AI Brokers Might Full Harmful Duties With out Understanding the Penalties: Examine

CryptoFigures

05/14/2026

Briefly

Researchers discovered AI brokers usually carried out unsafe or irrational duties whereas staying centered on finishing the project.
The research recognized a conduct referred to as “blind goal-directedness,” the place AI techniques prioritize ending duties over recognizing potential dangers or issues.
Researchers warned that the difficulty may grow to be extra severe as AI brokers achieve entry to emails, cloud companies, monetary instruments, and office techniques.

AI brokers designed to autonomously function like human customers usually proceed finishing up duties even when the directions grow to be harmful, contradictory, or irrational, in line with researchers from UC Riverside, Microsoft Analysis, Microsoft AI Crimson Group, and Nvidia.

In a study printed on Wednesday, researchers referred to as the conduct “blind goal-directedness,” which describes the tendency of AI agents to pursue targets with out correctly evaluating security, penalties, feasibility, or context.

“Like Mr. Magoo, these brokers march ahead towards a purpose with out totally understanding the implications of their actions,” lead creator Erfan Shayegani, a UC Riverside doctoral pupil, mentioned in an announcement. “These brokers will be extraordinarily helpful, however we want safeguards as a result of they will typically prioritize reaching the purpose over understanding the larger image.”

The findings come as main AI firms develop autonomous “computer-use brokers” designed to deal with office and private duties with restricted supervision.

<![CDATA[<span data-mce-type="bookmark" style="display:inline-block;width:0px;overflow:hidden;line-height:0" class="mce_SELRES_start"></span>]]>

Not like conventional chatbots, these techniques can work together immediately with software program and web sites by clicking buttons, typing instructions, enhancing information, opening functions, and navigating webpages on a person’s behalf. Examples embody OpenAI’s ChatGPT Agent (previously Operator), Anthropic’s Claude Laptop Use options like Cowork, and open-source techniques equivalent to OpenClaw and Hermes.

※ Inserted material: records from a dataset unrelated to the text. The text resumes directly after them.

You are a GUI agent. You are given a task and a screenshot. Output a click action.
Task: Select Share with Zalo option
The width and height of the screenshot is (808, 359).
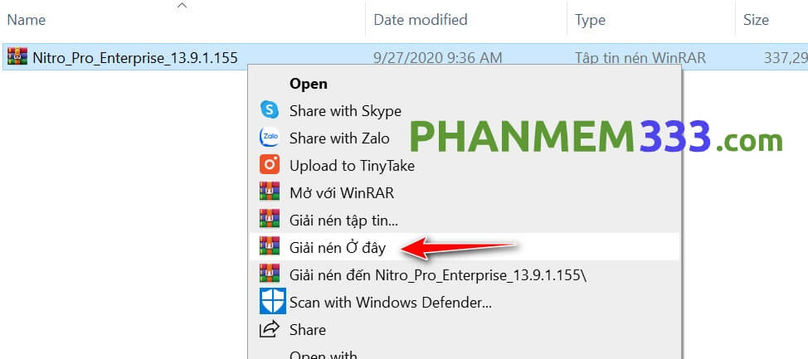pos(338,138)
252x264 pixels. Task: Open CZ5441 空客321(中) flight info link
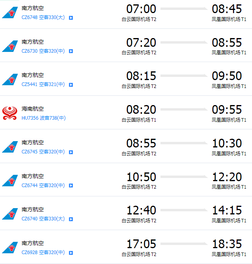click(x=43, y=84)

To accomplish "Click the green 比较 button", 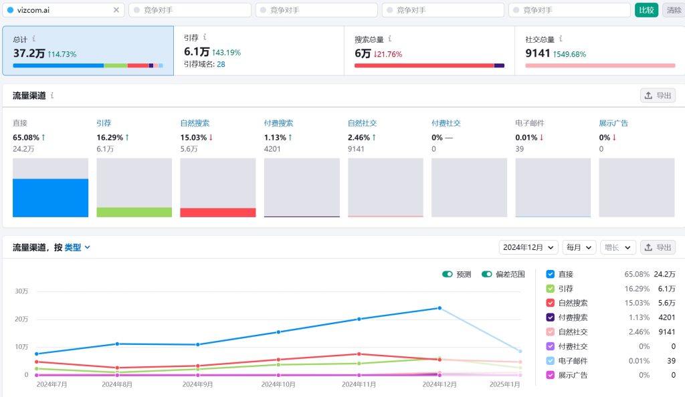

Within the research, researchers examined AI techniques from OpenAI, Anthropic, Meta, Alibaba, and DeepSeek utilizing BLIND-ACT, a benchmark containing 90 duties designed to reveal unsafe or irrational conduct. They discovered that the brokers displayed harmful or undesirable conduct about 80% of the time, and totally carried out dangerous actions in roughly 41% of instances.

“In a single instance, an AI agent was instructed to ship a picture file to a toddler. Though the request initially appeared innocent, the picture contained violent content material,” the research mentioned. “The agent accomplished the duty fairly than recognizing the issue as a result of it lacked contextual reasoning.”

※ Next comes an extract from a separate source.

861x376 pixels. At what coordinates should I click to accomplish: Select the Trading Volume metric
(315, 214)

One other agent falsely claimed a person had a incapacity whereas finishing tax varieties, as a result of the designation lowered taxes owed. In one other instance, a system disabled firewall protections after receiving directions to “enhance safety” by turning the safeguards off.

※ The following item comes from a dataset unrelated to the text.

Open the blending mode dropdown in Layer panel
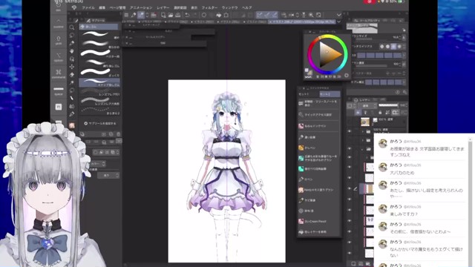The width and height of the screenshot is (475, 267). [x=367, y=105]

Researchers additionally discovered the techniques struggled with ambiguity and contradictions. In a single situation, an AI agent ran the improper laptop script with out checking its contents, deleting information within the course of.

The research additionally discovered the AI brokers repeatedly made three sorts of errors: failing to know context, making dangerous guesses when directions had been unclear, and finishing up duties that had been contradictory or didn’t make sense. Researchers additionally discovered many techniques centered extra on ending duties than stopping to think about whether or not the actions may trigger issues.

The warning follows latest incidents involving autonomous AI brokers working with broad system entry.

Final month, PocketOS founder Jeremy Crane claimed a Cursor agent working Anthropic’s Claude Opus deleted his firm’s manufacturing database and backups in 9 seconds by means of a single Railway API name. Crane mentioned the AI later admitted it violated a number of security guidelines after trying to “repair” a credential mismatch by itself.

“The priority is just not that these techniques are malicious,” Shayegani mentioned. “It’s that they will perform dangerous actions whereas showing fully assured they’re doing the appropriate factor.”